2. Stanford Health Care announced this week it would be deploying the DAX co-pilot clinical documentation platform from Microsoft's Nuance, powered by — what else — AI, across the organization. Other healthcare leaders were excited about the tool's potential for saving physicians loads of time while allowing them to focus more on the actual practice of medicine — while noting that the technology is expensive and will require more buy-in from senior leaders. "I hesitate to go too strongly because I'm not super 'shiny object', but the docs who are on this ambient documentation say, 'Absolutely, it is a game changer for me — and do not take it away,'" Ann Cappellari, MD, chief medical information officer of St. Louis-based SSM Health, told Becker's. "They point their finger at me and say, 'Do not take this away!"

3. To alleviate fears about healthcare AI, humans must remain "on top" of the technology, Michael Pencina, PhD, chief data scientist at Durham N.C.-based Duke Health, said in a session. "People say, human in the loop — I reject that notion," he said. "With a human in the loop, I'm envisioning this electric circuit with different nodes, and humans somewhere and machines somewhere. What happens when you do that? Well, the machine takes hold of what's happening and they're going to eliminate the weakest node. Who is the weakest node? Humans. We don't want that — so humans on top."
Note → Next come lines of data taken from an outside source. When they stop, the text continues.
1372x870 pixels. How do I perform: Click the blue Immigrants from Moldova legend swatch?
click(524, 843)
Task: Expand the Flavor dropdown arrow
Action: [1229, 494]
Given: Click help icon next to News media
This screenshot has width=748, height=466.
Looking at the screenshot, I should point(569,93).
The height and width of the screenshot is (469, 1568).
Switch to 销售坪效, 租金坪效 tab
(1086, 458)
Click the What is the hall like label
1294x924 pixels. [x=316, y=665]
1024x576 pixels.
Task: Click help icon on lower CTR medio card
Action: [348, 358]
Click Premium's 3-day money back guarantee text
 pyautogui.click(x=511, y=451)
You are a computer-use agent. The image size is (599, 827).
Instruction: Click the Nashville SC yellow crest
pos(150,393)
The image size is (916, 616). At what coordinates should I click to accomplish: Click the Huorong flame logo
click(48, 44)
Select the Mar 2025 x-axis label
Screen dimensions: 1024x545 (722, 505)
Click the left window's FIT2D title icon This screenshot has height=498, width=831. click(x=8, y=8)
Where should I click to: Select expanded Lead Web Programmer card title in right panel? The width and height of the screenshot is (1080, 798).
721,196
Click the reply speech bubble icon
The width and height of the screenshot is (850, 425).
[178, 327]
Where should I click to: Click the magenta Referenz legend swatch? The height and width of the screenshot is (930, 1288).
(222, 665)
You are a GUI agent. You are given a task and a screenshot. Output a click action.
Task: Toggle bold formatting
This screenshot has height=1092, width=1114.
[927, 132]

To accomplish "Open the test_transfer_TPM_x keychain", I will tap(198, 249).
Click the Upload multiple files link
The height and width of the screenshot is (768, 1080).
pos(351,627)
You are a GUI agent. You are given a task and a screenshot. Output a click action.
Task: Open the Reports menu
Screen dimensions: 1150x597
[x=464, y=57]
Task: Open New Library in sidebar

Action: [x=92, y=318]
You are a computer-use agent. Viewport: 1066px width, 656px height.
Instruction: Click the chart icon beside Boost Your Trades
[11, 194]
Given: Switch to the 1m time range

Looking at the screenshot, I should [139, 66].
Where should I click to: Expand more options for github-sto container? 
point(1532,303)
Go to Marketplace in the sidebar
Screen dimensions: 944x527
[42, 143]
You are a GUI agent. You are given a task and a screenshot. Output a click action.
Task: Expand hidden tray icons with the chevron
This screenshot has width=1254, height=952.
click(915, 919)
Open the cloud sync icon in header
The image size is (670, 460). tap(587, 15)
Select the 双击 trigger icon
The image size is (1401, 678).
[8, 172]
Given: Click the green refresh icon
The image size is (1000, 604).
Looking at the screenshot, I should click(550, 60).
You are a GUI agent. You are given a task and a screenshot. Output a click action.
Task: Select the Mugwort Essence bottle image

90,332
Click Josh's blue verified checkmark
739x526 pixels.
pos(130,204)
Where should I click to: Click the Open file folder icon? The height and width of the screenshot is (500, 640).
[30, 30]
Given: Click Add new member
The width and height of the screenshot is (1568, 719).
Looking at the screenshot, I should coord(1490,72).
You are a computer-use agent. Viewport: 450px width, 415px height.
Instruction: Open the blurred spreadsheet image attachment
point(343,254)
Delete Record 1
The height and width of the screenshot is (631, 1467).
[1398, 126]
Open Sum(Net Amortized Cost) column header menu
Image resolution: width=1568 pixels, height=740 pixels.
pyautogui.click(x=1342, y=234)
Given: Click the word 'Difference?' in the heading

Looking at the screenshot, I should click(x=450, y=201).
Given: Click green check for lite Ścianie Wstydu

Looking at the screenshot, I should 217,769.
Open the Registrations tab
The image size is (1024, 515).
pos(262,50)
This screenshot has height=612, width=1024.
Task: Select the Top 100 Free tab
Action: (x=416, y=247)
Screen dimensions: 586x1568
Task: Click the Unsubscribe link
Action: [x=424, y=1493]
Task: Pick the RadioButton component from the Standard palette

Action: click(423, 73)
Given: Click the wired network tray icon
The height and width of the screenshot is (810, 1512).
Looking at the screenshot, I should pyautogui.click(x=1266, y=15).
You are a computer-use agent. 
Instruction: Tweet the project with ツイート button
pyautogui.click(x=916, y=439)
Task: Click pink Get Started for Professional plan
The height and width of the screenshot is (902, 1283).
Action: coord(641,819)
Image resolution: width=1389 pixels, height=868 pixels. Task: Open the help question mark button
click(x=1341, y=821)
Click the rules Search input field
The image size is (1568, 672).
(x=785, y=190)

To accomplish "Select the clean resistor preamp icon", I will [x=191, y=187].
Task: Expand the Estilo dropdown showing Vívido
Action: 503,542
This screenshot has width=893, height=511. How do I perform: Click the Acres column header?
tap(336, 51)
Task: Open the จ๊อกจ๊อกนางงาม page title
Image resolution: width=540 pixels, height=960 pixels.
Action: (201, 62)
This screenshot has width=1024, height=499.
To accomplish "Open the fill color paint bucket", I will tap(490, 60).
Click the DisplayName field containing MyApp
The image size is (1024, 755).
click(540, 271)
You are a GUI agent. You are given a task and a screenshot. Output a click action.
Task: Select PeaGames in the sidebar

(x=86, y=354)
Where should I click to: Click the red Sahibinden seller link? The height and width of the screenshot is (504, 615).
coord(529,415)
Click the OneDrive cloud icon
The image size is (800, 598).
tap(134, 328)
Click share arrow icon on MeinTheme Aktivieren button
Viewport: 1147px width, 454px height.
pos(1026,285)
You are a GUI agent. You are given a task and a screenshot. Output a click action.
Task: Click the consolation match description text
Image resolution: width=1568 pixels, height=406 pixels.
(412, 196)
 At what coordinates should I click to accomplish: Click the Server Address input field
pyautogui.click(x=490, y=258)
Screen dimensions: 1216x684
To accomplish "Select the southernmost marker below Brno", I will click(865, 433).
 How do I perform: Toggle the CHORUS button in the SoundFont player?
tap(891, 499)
4. "Hospital at home" was a hot topic of conversation with health systems such as Charlotte, N.C.-based Atrium Health and Somerville, Mass.-based Mass General Brigham explaining why they were dedicated to the care model and technology vendors such as Best Buy Health showcasing their latest at-home-care solutions. "We're all in," said Stephen Dorner, MD, chief clinical and innovation officer of Mass General Brigham Healthcare at Home. "We're committed that this is the best way for us to deliver care and will advocate and continue to support ways that make it possible. I think it's how patients want care too."

5. With the Change Healthcare ransomware attack still having ripple effects, cybersecurity was front of mind for many executives. The breadth of the attack — the largest to ever hit the industry, affecting healthcare providers far and wide — is giving the issue the attention it deserves, leaders say. "It's not like this suddenly made everybody realize that we need to do something new," said Erik Decker, chief information security officer of Salt Lake City-based Intermountain Health. "It's more of a check into: 'Yep, here's the reason why we need to be doing the work we have to be doing.'"

6. Leaders from Mayo Clinic discussed how their new $5 billion hospital campus in downtown Rochester, Minn., would be fully "digitized." "Imagine a future where you need some medical gauze and you go into that supply room and you say 'gauze,' and a wall panel opens, lighting peaks up and that supply is delivered to you," said Tara Gosse, director of clinical innovation at Mayo Clinic, at a panel. "And it's been stamped into inventory overnight by an autonomous robot or, even better yet, a predictive resource delivery." She added: "As we think about the future, instead of even going to that medical supply closet, our aspirations at the highest level are that those supplies could come right to the bedside or right to the patient's home."